* Material to process:
Segment Open

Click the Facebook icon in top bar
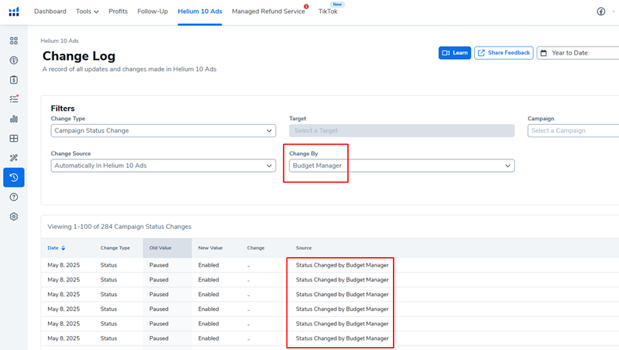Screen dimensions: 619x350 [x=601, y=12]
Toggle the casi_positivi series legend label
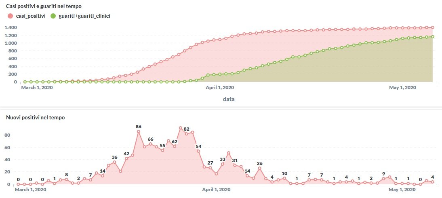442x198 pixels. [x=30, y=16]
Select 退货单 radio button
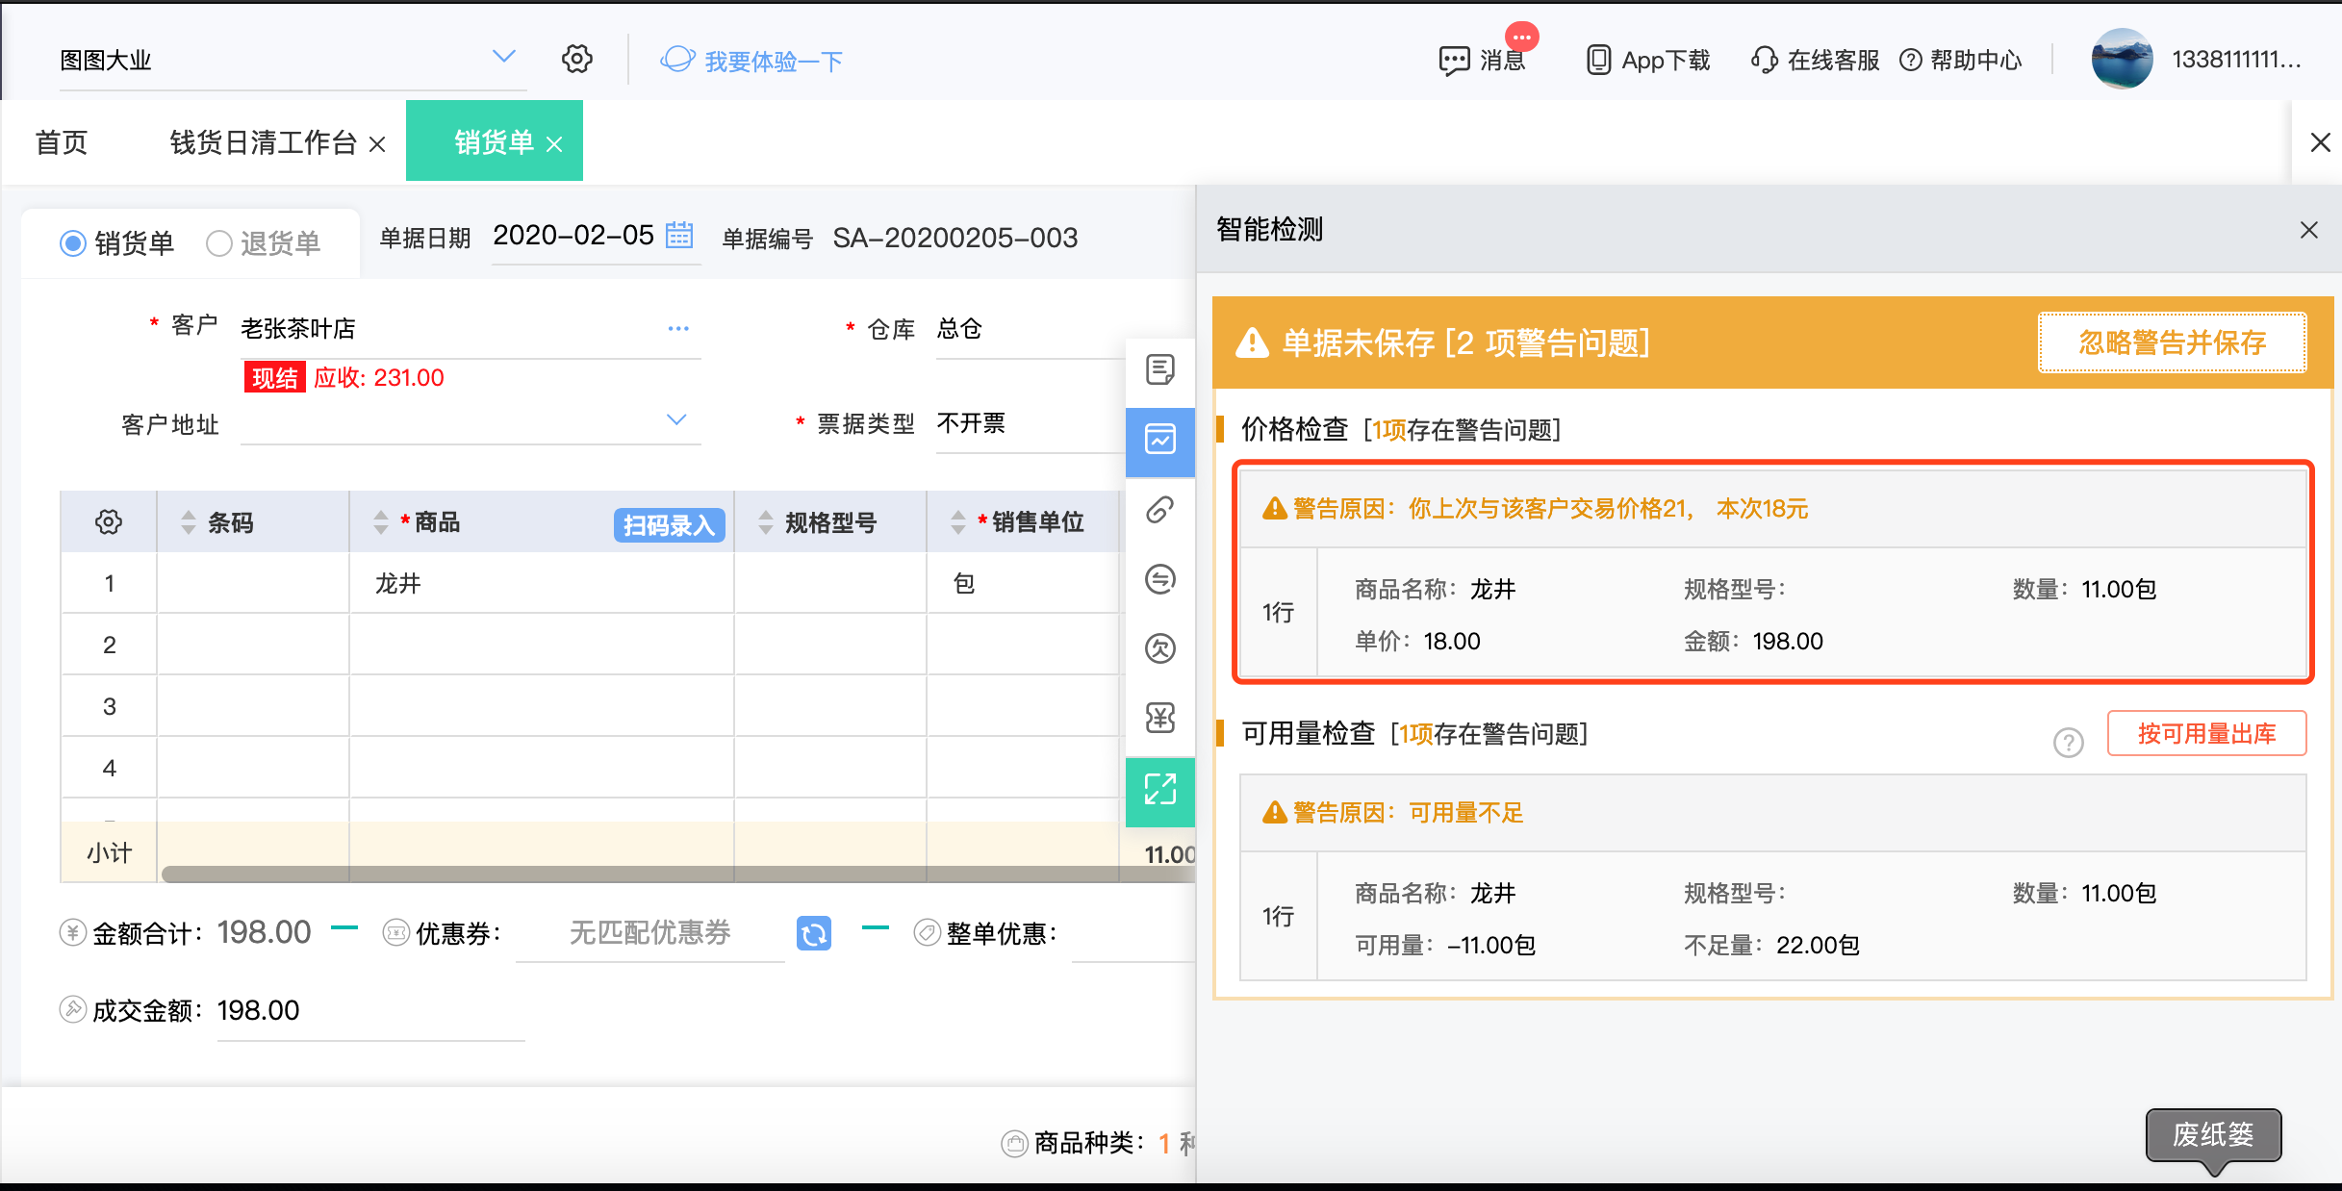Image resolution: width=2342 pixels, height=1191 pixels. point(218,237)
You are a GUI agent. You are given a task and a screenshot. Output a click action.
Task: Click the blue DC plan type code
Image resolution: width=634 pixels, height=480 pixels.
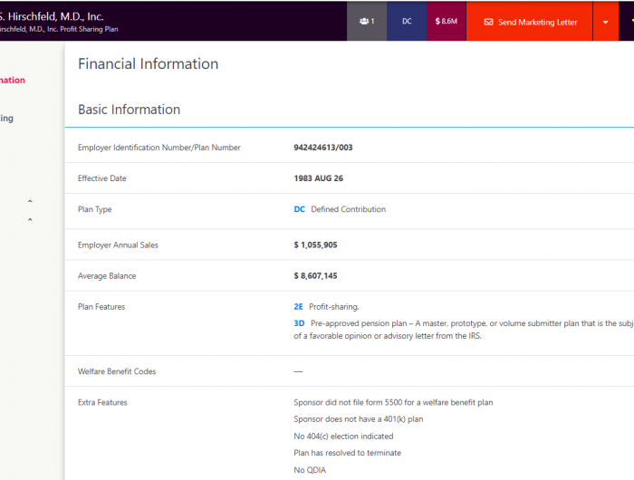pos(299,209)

Segment Closed

* Requirement: Would you please output each record exactly, leaving the images out?

* Task response:
Click the Facebook icon in top bar
Screen dimensions: 619x350 [x=601, y=12]
Toggle the casi_positivi series legend label
442x198 pixels. [x=30, y=16]
Select 退货单 radio button
Image resolution: width=2342 pixels, height=1191 pixels. point(218,237)
You are a GUI agent. You are given a task and a screenshot. Output a click action.
Task: Click the blue DC plan type code
Image resolution: width=634 pixels, height=480 pixels.
pos(299,209)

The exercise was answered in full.